Total variation distance $TV(P,Q) = \\tfrac12\\sum_x |P(x)-Q(x)|$ is the other bounded, symmetric option, ranging in $[0,1]$, also finite on disjoint support. Pinsker's inequality links the two families, $TV \\le \\sqrt{D_{KL}/2}$ (Tsybakov 2008, Introduction to Nonparametric Estimation, Springer), so a KL trust region implies a TV bound but not the reverse — TV stays informative exactly where KL has gone to infinity.

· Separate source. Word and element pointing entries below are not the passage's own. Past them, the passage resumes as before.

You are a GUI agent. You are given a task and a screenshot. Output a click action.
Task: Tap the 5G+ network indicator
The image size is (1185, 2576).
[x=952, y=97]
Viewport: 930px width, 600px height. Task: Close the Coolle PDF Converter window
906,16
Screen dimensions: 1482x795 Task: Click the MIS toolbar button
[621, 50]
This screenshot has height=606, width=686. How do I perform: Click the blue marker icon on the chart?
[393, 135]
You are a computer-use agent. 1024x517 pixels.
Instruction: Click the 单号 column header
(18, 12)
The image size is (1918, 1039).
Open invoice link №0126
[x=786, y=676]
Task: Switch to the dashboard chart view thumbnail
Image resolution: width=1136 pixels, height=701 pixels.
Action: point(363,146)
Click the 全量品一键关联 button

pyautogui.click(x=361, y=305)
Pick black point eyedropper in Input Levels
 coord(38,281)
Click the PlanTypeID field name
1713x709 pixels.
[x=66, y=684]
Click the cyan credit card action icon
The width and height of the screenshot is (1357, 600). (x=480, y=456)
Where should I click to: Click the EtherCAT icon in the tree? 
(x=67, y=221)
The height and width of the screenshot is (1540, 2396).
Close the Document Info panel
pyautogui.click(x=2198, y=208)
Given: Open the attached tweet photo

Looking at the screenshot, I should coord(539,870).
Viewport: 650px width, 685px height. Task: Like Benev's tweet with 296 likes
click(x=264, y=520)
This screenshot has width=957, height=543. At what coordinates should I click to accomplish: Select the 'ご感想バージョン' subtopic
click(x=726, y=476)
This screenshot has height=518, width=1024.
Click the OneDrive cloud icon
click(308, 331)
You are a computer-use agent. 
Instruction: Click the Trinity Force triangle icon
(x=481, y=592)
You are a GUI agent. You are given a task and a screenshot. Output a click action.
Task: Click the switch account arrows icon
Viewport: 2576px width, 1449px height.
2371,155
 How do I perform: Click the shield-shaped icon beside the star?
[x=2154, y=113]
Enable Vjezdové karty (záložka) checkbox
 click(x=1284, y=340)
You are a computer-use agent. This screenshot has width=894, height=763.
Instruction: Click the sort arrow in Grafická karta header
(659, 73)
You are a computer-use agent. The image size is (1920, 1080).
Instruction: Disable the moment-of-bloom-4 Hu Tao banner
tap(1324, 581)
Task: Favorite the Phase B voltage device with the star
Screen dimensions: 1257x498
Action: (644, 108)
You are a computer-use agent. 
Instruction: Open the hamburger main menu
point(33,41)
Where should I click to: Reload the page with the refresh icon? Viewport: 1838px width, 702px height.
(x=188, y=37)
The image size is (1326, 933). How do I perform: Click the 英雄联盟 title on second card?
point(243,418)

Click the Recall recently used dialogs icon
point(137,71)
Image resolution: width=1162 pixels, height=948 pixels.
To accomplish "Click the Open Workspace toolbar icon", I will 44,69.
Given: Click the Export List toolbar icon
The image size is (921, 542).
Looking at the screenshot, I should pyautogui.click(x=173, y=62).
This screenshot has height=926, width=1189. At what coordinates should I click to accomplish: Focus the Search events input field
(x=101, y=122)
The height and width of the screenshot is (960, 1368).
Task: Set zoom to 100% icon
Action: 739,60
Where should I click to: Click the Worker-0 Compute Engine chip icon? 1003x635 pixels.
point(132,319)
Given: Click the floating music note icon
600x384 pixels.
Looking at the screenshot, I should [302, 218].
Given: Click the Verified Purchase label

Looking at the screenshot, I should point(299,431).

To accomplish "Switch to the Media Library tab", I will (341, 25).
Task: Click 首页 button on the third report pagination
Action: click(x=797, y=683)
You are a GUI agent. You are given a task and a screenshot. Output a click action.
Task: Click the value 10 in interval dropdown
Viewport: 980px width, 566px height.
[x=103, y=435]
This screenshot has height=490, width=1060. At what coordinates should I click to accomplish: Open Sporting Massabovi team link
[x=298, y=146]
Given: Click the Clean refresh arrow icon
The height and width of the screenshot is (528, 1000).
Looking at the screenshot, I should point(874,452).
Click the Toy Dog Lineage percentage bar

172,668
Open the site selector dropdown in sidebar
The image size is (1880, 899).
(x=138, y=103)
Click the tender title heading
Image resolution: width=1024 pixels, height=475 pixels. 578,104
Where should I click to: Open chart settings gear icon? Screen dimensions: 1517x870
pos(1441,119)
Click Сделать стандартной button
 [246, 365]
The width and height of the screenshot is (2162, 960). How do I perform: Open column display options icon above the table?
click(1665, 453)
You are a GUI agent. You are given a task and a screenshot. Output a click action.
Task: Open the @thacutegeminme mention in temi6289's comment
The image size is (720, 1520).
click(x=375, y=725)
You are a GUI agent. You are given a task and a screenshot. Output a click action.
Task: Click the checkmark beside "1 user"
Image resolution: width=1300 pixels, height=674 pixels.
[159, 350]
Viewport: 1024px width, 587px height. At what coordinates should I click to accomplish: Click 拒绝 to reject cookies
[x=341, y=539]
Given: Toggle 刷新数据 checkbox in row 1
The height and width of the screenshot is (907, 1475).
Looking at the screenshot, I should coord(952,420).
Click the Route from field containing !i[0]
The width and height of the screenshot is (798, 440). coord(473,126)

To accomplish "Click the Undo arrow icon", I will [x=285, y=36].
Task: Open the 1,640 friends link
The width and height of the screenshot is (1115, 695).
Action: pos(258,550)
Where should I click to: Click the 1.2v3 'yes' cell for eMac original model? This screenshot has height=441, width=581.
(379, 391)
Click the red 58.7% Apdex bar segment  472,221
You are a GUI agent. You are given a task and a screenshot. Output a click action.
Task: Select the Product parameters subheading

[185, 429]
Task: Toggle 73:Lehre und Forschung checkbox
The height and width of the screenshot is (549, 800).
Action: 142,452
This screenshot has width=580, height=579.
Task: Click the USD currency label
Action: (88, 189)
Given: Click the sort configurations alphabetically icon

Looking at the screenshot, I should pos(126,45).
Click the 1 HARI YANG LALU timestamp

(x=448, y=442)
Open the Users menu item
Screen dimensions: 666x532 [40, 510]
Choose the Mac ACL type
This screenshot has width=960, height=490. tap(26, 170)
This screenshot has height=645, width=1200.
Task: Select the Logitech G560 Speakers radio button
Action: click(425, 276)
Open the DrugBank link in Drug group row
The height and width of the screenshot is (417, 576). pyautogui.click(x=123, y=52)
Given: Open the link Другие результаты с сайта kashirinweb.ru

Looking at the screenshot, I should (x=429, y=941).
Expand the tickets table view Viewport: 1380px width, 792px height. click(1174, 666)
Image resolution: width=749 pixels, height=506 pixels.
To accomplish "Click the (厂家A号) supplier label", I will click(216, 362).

The TRPO case is the exception that proves the rule
Trust Region Policy Optimization constrains the average KL between successive policies, $\\bar{D}_{KL}^{\\rho}(\\theta_{old},\\theta) = \\mathbb{E}_{s\\sim\\rho}[D_{KL}(\\pi_{\\theta_{old}}(\\cdot|s)\\,\\|\\,\\pi_\\theta(\\cdot|s))] \\le \\delta$ (Schulman et al. 2015, arXiv:1502.05477, Eq. 12). KL works there only because softmax policies over a fixed action set assign strictly positive probability to every action — there are no exact zeros — and the trust region keeps successive policies close. That is not a refutation of the disjoint-support problem; it is an avoidance of it by construction. A policy-shift receipt that must compare distributions over different action sets (a tool added between snapshots) has no such guarantee: the action vocabulary itself changes, zeros appear, and KL is the wrong instrument. TRPO even quotes the bridge it relies on, $D_{TV}^2 \\le D_{KL}$ (Pollard 2000), which is the same Pinsker-family bound that keeps TV finite where KL is not.
Practical rule
For a receipt that records policy shift across a transition where the action support can change — new tool, new affordance, expanded vocabulary — use $\\sqrt{JSD}$ (bounded by $\\sqrt{\\ln 2}$, a metric, chainable) or TV (bounded by 1). Reserve KL for the within-fixed-support, small-step case TRPO occupies, and only when you can guarantee no zero-probability actions. Report the bound used alongside the number: a JSD of 0.6 bits and a TV of 0.4 are different scales, and a receipt that omits which divergence it carries is not comparable across transitions. The same comparability discipline applies to a receipt's confidence field: prefer a strictly-proper score as an exogenous verification witness over a self-reported number.
Falsifier
The claim that KL is the wrong instrument for cross-support policy shift fails if you can construct a receipt scheme that keeps KL finite and meaningful while the action support genuinely changes between snapshots — without smoothing the zeros away. Additive (Laplace) smoothing does keep KL finite, but it does so by editing the policy you are measuring: the reported divergence then depends on the smoothing constant, not the policy. Show a smoothing-free scheme in which $D_{KL}(\\pi_{new}\\|\\pi_{old})$ stays finite and order-stable as a novel action's probability rises from 0, and the bounded-divergence argument is unnecessary. Absent that, JSD/TV are required precisely because they are finite without altering the distributions.